Let \[ S=\begin{bmatrix} 5&0&0\\ 0&3&0\\ 0&0&1 \end{bmatrix},\qquad x=\begin{bmatrix}u\\v\\w\end{bmatrix}. \] Then \[ R(x)=\frac{5u^2+3v^2+w^2}{u^2+v^2+w^2}. \] The eigenvectors are the coordinate axes:

  • \(\lambda_1=5\) at \(x=e_1\) is the global maximum of \(R(x)\).
  • \(\lambda_3=1\) at \(x=e_3\) is the global minimum of \(R(x)\).
  • \(\lambda_2=3\) at \(x=e_2\) is a saddle: the gradient vanishes, but nearby directions increase or decrease \(R(x)\).

Saddle points in the Rayleigh quotient

The max–min principle (Courant–Fischer)

For a symmetric matrix \(A\) with eigenvalues \[ \lambda_1\ge \lambda_2\ge \dots\ge \lambda_n, \] the Rayleigh quotient satisfies \[ \lambda_k=\max_{\dim V=k}\;\min_{x\in V} R(x). \] Interpretation:

  • Choose a \(k\)-dimensional subspace \(V\).
  • Inside that subspace, the smallest Rayleigh quotient is a “worst case.”
  • Among all \(k\)-dimensional subspaces, pick the one that makes this worst case as large as possible.

That optimal worst-case value is exactly \(\lambda_k\). So:

  • \(\lambda_1\) is the global maximum of \(R(x)\).
  • \(\lambda_n\) is the global minimum.
  • Intermediate eigenvalues are saddle values: max–min values of restricted problems.

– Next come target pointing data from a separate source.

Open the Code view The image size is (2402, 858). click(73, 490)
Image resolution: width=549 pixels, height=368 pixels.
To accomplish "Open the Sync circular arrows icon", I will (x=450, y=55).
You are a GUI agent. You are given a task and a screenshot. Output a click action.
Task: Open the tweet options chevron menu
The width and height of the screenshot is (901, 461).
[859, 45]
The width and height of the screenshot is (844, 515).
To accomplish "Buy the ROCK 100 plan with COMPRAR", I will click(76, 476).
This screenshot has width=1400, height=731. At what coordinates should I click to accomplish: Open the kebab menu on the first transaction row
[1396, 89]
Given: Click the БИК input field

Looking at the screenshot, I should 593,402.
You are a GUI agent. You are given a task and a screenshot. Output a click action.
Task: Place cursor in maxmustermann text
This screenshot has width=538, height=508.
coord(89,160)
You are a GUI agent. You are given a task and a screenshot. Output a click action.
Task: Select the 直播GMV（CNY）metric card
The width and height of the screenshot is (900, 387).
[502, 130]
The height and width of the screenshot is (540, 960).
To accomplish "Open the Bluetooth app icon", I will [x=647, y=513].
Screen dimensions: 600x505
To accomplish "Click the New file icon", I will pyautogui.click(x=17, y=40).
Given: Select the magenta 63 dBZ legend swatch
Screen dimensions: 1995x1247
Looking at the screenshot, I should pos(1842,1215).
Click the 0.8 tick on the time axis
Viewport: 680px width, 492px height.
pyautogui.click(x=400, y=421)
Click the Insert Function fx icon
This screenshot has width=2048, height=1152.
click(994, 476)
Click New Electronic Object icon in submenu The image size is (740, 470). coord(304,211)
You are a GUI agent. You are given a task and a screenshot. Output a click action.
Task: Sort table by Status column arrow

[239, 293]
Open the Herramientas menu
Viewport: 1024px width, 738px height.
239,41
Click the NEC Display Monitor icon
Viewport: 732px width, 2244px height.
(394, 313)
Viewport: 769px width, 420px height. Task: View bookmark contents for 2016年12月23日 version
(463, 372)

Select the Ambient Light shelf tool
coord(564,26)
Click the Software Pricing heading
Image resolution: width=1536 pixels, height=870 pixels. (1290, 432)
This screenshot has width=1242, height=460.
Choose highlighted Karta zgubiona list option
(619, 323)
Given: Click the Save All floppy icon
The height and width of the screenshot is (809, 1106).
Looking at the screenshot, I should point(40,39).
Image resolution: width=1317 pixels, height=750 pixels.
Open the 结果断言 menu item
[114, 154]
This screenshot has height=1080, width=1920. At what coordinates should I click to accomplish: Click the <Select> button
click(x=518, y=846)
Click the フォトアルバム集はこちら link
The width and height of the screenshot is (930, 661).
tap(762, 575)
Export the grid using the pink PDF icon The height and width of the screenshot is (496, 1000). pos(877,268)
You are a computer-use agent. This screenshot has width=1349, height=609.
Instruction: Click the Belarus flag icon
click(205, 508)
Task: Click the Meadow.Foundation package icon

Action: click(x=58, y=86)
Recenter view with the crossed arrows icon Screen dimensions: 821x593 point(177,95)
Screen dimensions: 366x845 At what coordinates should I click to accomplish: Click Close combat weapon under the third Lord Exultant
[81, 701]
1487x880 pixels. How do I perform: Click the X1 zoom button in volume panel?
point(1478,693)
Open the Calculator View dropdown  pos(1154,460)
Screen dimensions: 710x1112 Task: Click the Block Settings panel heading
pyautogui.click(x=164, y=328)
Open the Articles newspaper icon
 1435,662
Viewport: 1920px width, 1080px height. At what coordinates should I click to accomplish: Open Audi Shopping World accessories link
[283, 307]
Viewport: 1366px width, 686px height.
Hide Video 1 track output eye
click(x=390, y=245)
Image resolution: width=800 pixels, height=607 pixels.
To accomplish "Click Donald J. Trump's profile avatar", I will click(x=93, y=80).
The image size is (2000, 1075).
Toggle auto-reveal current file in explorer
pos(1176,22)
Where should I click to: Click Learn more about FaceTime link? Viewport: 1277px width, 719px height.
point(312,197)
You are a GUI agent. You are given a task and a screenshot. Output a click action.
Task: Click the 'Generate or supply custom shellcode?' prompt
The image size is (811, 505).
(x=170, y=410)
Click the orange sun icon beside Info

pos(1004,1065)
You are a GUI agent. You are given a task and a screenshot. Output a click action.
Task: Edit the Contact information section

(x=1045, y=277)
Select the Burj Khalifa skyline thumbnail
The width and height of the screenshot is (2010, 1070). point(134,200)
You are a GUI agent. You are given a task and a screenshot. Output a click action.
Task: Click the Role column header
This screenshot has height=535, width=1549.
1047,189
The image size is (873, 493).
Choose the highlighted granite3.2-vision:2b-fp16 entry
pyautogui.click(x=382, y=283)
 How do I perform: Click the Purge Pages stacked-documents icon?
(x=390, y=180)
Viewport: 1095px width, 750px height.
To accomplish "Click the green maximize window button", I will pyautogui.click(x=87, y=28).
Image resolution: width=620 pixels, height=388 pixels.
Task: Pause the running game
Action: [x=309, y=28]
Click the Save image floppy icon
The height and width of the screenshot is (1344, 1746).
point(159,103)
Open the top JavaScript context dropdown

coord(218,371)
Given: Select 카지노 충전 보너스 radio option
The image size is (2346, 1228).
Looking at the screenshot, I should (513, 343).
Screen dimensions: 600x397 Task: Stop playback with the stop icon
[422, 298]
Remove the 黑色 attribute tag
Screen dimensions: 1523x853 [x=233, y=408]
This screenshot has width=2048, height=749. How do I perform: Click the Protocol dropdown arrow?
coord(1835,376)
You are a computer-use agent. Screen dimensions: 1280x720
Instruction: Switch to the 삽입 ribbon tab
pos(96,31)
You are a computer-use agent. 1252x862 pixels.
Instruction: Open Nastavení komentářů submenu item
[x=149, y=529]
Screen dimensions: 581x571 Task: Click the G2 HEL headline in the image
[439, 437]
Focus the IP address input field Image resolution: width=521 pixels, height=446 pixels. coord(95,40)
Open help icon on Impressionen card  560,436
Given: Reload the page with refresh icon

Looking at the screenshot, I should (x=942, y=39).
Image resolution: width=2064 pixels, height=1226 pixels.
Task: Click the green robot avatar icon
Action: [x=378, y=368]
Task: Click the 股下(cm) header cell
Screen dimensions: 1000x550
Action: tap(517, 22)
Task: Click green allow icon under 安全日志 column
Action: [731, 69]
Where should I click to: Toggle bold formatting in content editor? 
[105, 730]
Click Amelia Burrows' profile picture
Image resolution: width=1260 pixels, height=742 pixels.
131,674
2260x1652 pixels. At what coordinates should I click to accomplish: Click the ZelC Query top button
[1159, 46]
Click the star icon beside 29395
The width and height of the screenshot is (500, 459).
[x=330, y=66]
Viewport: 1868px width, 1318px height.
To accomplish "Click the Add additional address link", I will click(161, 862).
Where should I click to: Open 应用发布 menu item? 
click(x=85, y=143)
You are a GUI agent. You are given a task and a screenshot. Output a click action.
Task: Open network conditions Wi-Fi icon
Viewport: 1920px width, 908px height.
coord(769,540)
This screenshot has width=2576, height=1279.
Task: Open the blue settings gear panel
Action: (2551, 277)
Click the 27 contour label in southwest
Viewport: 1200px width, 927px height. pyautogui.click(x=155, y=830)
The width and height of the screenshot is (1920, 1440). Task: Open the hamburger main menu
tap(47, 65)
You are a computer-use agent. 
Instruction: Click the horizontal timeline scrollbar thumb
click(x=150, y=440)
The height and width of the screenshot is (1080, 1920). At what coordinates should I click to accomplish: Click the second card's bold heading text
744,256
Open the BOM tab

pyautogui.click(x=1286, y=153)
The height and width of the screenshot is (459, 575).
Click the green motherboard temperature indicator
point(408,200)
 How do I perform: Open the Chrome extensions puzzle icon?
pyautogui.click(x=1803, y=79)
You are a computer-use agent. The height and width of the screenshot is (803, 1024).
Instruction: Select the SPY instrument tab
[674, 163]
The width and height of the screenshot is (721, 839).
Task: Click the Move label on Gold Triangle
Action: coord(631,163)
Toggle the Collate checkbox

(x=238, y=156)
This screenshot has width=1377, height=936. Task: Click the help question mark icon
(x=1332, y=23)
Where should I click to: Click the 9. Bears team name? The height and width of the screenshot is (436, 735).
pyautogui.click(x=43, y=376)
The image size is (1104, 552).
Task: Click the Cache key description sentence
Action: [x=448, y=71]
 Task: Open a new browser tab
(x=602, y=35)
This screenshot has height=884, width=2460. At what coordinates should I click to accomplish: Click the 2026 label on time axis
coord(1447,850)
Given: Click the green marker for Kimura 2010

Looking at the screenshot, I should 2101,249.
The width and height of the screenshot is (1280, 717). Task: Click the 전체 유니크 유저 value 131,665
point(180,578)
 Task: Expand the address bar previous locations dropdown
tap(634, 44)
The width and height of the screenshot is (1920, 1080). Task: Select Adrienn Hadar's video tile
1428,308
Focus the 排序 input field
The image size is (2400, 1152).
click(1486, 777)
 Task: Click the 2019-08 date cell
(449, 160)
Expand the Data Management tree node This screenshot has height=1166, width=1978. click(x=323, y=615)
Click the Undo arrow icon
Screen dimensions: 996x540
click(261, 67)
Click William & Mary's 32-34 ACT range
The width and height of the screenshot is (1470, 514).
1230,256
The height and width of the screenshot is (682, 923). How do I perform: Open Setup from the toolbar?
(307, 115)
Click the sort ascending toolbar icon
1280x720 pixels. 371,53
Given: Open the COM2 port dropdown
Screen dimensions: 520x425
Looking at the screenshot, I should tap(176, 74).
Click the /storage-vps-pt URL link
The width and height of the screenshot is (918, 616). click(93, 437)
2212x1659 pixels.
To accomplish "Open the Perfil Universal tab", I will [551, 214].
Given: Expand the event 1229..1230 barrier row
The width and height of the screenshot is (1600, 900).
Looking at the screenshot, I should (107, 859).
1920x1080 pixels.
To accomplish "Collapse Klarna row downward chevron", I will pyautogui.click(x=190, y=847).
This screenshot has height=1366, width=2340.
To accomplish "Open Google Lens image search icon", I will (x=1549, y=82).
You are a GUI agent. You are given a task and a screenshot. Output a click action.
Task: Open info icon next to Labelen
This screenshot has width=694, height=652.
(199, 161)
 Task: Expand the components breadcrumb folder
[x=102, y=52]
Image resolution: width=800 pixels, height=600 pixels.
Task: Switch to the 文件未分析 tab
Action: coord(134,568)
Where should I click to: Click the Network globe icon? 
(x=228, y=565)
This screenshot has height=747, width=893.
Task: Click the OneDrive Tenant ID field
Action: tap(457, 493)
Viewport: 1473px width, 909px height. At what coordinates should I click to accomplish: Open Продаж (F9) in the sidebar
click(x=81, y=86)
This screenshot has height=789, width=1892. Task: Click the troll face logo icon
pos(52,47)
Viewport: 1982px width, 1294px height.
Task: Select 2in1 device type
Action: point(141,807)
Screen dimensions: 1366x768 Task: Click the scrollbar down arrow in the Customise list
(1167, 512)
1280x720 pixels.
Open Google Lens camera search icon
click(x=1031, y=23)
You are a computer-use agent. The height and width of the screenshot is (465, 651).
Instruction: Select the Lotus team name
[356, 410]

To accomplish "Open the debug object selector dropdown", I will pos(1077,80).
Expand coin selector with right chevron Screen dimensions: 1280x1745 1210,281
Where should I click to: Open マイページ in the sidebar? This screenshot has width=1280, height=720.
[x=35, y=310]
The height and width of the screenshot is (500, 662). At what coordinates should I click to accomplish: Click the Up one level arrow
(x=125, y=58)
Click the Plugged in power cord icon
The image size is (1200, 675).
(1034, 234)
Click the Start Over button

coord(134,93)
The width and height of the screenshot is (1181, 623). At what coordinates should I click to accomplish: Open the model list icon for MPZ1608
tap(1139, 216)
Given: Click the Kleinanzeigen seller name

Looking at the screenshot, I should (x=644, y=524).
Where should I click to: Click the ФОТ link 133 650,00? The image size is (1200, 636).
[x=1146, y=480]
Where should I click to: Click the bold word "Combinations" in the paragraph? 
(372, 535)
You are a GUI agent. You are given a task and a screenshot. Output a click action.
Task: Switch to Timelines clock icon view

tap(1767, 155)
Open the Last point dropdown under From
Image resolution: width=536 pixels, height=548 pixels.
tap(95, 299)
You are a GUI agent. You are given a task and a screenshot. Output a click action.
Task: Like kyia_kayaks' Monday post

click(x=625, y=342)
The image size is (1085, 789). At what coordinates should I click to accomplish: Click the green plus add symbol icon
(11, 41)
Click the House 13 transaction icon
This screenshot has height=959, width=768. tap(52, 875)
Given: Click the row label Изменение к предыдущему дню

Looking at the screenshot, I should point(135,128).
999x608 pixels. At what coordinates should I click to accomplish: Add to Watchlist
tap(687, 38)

Polynomial interpolation and overfitting

Given \(N\) distinct data points \((x_i,y_i)\), there exists a unique polynomial of degree at most \(N-1\), \[ p(x)=c_0+c_1x+\dots+c_{N-1}x^{N-1}, \] that interpolates all points: \(p(x_i)=y_i\).

Special cases:

  • Degree 0 fits 1 point
  • Degree 1 fits 2 points
  • Degree 2 fits 3 points
  • Degree \(N-1\) fits \(N\) points

Overfitting perspective. Exact interpolation can oscillate wildly between points, so perfect training fit does not guarantee good generalization.

High-degree interpolation and overfitting

Variance, covariance, and joint probability

Probability basics

Discrete distribution: \[ \sum_{i=1}^n p_i=1. \] Continuous distribution: \[ \int_{-\infty}^{\infty} p(x)\,dx=1. \]

Mean and variance

Sample mean: \[ \mu=\frac{1}{N}\sum_{i=1}^N x_i. \] Expected value: \[ E[X]=\sum_{i=1}^n p_i x_i\quad\text{or}\quad E[X]=\int x\,p(x)\,dx. \] Sample variance: \[ \frac{1}{N-1}\sum_{i=1}^N (x_i-\mu)^2. \] Variance: \[ \mathrm{Var}(X)=E[(X-E[X])^2]. \]

Covariance and dependence

Covariance measures linear dependence: \[ \mathrm{Cov}(X,Y)=E[(X-E[X])(Y-E[Y])]. \]

  • Independent variables: \(\mathrm{Cov}(X,Y)=0\).
  • Perfect dependence (one variable determines the other): covariance is maximized in magnitude.

Intuition from coin flips and polling:

  • Two unrelated coin flips are independent, so covariance is 0.
  • Two “glued” coins always match, giving maximal covariance.
  • Family members in a poll are correlated but not identical: covariance is positive but not maximal.

Takeaway. The Rayleigh quotient links eigenvalues to max–min geometry. Its stationary points are eigenvectors, and intermediate eigenvalues are saddle values. The same “fit vs. generalize” tension appears in high‑degree interpolation, while variance and covariance quantify how randomness and dependence shape data.